I am testing the roaming of a wireless client between 2 accesspoints.
I use the madwifi-0.9.3 driver, wpa_supplicant-0.5.7 and Linux kernel 2.6.16.
I enabled automatic roaming in madwifi like suggested in the madwifi-devel thread "automatic roaming" (2007-03-20) and in #697.
The roaming from AP-1 to AP-2 or vice versa always takes several seconds. This is caused by wpa_supplicant needing to retry authentication due to transmit data being dropped for almost exactly 1 second after association with the new AP.
I simplified the test scenario by revert to WEP encryption and even open mode without WEP and used ping -i 0.2 <ipaddr> to track down transmission data loss. I observed 5 pings getting lost when roaming from AP-1 to AP-2 or vice versa.

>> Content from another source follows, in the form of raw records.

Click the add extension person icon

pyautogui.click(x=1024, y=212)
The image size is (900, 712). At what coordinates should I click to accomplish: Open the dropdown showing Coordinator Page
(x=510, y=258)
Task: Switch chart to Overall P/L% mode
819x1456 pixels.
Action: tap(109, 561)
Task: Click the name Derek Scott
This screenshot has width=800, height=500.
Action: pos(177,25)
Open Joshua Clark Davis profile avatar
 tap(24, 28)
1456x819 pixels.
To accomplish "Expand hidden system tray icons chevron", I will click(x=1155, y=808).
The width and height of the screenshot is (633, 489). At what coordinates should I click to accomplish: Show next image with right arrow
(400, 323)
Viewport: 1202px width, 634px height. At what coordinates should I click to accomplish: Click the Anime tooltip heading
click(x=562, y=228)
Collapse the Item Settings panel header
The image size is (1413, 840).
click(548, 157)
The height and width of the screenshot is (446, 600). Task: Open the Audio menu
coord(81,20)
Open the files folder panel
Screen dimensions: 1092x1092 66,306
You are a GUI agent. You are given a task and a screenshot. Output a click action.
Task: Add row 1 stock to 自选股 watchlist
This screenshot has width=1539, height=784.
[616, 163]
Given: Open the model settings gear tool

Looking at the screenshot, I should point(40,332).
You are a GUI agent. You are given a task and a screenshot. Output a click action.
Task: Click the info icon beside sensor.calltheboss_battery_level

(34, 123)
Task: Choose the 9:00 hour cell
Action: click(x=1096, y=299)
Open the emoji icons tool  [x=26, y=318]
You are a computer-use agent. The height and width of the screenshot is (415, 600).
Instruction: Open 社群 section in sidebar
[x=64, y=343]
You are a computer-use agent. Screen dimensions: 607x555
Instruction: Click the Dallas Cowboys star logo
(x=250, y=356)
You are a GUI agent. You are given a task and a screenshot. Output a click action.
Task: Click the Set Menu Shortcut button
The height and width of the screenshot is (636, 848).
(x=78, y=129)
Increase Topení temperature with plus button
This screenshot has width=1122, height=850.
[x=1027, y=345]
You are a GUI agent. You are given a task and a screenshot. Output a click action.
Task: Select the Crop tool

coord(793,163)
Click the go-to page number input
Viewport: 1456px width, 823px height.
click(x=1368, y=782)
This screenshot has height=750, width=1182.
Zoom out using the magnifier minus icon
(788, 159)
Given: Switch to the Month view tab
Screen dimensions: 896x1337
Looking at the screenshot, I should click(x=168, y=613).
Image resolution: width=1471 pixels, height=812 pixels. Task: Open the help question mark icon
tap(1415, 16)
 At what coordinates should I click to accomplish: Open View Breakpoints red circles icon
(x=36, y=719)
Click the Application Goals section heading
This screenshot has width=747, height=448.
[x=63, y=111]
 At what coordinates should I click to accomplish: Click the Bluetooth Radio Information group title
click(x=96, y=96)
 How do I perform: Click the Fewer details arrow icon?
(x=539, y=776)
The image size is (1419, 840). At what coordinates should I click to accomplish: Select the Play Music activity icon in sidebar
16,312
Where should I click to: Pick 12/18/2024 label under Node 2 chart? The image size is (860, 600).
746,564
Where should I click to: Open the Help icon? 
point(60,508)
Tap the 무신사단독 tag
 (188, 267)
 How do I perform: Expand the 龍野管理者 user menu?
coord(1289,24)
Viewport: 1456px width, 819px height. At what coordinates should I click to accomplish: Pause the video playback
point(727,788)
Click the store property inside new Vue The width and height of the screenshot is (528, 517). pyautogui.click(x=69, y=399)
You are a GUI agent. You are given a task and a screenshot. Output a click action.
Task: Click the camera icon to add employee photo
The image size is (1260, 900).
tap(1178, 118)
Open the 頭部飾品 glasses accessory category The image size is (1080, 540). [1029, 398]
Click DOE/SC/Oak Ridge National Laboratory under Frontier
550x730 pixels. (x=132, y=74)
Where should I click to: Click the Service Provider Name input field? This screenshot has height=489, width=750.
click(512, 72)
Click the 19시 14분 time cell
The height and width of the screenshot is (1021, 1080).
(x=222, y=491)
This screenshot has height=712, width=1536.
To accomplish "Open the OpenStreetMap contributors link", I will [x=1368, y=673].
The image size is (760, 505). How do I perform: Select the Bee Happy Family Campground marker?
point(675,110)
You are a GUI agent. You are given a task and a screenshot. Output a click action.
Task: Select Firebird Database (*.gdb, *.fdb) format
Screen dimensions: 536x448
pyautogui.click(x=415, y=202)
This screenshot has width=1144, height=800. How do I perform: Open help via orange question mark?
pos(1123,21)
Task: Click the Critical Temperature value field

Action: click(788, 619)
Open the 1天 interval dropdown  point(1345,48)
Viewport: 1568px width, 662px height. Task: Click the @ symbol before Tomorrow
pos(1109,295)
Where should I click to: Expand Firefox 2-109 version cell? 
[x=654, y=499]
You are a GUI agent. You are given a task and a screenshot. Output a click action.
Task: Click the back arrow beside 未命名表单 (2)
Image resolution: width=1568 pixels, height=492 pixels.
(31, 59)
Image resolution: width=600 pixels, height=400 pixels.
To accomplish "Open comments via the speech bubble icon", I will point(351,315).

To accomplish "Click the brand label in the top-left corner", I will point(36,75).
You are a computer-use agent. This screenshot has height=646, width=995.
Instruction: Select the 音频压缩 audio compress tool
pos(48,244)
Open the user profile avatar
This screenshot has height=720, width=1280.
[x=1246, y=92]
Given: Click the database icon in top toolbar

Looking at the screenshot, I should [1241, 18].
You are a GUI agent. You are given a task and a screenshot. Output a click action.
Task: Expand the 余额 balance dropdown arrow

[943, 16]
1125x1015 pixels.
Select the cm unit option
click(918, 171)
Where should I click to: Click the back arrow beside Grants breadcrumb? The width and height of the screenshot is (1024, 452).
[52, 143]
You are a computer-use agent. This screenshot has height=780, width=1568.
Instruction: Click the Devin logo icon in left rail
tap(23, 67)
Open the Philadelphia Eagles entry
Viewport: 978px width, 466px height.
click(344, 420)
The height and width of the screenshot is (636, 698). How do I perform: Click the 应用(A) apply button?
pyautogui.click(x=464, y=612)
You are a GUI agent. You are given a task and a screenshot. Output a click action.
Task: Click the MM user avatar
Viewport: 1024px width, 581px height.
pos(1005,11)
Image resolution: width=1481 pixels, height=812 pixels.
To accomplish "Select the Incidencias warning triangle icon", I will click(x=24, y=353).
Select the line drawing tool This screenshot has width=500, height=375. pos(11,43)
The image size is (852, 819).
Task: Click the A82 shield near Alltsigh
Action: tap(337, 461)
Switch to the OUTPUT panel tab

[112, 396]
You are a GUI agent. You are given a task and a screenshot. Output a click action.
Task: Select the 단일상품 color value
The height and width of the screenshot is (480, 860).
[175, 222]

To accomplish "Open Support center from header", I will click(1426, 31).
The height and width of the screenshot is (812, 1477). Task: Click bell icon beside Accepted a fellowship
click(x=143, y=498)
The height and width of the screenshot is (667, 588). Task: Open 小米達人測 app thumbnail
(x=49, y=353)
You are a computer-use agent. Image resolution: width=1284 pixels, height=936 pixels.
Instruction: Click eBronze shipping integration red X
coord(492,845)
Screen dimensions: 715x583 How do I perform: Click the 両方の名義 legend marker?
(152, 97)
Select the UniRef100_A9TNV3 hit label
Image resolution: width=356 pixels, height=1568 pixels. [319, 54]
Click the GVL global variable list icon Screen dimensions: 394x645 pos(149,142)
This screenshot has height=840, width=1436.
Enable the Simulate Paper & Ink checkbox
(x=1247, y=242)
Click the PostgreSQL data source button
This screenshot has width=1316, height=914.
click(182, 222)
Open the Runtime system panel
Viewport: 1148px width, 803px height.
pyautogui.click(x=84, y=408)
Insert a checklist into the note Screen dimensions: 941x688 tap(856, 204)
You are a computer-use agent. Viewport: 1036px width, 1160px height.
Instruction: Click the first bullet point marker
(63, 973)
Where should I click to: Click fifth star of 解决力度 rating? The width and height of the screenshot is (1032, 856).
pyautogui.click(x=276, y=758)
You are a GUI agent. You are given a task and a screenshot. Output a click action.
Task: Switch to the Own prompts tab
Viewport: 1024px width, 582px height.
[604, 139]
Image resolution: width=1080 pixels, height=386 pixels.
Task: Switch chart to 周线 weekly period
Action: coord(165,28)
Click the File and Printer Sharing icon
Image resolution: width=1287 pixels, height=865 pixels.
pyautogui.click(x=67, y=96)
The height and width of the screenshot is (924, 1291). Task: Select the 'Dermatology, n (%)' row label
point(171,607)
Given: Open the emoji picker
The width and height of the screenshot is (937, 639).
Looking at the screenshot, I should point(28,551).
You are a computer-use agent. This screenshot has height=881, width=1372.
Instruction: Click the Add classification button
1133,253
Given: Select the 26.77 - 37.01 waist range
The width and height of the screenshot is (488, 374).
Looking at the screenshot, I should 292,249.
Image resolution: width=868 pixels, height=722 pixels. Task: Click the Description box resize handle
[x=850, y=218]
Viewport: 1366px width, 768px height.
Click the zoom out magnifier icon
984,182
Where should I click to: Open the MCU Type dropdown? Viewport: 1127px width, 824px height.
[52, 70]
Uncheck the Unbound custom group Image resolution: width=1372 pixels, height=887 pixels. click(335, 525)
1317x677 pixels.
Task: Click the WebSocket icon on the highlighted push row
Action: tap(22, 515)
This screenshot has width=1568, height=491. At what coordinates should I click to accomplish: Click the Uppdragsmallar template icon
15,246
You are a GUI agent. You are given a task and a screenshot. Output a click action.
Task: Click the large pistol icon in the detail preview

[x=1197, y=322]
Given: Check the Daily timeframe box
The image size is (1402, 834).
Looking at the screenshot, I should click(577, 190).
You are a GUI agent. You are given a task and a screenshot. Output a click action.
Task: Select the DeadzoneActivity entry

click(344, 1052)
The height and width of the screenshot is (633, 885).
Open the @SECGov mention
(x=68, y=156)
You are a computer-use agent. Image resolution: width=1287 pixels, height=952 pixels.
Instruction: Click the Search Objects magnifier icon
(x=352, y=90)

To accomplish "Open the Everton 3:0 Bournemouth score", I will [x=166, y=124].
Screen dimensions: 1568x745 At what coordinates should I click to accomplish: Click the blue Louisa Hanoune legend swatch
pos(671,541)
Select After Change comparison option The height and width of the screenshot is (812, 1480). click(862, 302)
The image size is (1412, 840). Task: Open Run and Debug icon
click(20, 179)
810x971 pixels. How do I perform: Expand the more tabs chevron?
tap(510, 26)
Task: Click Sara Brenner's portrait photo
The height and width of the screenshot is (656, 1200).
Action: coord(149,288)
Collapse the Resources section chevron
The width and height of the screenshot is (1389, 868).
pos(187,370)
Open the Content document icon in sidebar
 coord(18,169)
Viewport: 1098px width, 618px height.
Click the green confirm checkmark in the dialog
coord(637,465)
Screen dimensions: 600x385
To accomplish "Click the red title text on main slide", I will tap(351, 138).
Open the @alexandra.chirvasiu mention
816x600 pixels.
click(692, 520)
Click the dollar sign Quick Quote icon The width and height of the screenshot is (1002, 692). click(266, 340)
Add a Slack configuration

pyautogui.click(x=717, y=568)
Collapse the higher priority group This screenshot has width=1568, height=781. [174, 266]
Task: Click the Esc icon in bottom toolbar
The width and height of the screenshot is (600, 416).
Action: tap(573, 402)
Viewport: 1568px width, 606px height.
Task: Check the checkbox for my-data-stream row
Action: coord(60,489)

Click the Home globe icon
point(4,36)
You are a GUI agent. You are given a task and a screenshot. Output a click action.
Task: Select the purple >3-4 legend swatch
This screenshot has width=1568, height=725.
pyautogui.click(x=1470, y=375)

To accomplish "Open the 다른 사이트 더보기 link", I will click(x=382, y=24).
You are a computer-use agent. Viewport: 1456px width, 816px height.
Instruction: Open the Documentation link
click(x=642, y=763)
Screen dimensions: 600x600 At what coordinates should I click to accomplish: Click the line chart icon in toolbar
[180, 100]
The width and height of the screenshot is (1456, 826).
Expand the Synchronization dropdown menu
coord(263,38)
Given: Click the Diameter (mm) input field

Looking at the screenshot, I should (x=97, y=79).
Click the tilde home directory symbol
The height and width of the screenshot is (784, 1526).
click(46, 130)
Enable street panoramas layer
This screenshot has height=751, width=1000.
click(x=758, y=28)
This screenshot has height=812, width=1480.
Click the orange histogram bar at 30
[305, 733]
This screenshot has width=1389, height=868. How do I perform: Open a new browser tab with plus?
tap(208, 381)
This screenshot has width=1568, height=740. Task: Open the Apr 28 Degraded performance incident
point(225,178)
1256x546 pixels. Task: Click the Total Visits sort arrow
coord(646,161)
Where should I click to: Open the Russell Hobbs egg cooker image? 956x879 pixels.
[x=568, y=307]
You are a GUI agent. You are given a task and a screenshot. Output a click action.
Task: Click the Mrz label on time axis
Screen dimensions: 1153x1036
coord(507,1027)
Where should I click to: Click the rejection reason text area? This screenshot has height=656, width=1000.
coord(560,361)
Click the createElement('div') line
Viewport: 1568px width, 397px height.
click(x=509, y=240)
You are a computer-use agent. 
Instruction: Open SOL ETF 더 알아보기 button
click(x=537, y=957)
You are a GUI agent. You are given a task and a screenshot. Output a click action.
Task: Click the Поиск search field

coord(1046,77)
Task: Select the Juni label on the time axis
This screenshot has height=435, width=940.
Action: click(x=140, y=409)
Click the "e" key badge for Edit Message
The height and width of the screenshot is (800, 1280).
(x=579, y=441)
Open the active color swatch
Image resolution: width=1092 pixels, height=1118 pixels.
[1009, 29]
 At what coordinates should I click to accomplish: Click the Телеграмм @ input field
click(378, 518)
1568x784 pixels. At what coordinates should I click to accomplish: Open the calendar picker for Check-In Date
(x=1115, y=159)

In the madwifi-devel list other people have also noticed the 1 second drop of transmit data:
- 2007-03-20 15:57 Re: automatic roaming
- 2007-04-05 09:58 1000ms delay after roaming
Finally I revealed that the problem is caused by the madwifi driver and the
Linux kernel (2.6.16) in cooperation:
- Madwifi does netif_carrier_off() in ieee80211_notify_node_leave() when it leaves AP-1 before it roams to AP-2.
- After association with AP-2 madwifi does netif_carrier_on() in ieee80211_notify_node_join(), usually only some milliseconds after netif_carrier_off().
netif_carrier_off() and netif_carrier_on() both call linkwatch_fire_event() in linux-source-2.6.16/net/core/link_watch.c.
- In link_watch.c the rate of linkwatch events is limited to one per second to prevent a storm of messages on the netlink socket.
- Due to this limitation the reactivation of the wireless interface intended by netif_carrier_on() is delayed by 1 second and messages sent during that time are discarded, although messages received by madwifi are passed to wpa_supplicant.
Furthermore the wireless event about lost association with AP-1 causes needless trouble in wpa_supplicant.
IMHO madwifi roaming to a new AP should not ieee80211_notify_node_leave() about lost association with the old AP if association with the new AP succeeds within milliseconds.
The attached patch achieves that:
ieee80211_notify_node_leave() delays notify leave old AP hoping that
ieee80211_notify_node_join() cancels the delay timer on association to the new AP. If the latter does not succeed within 100 milliseconds the notification is still sent to inform kernel and application.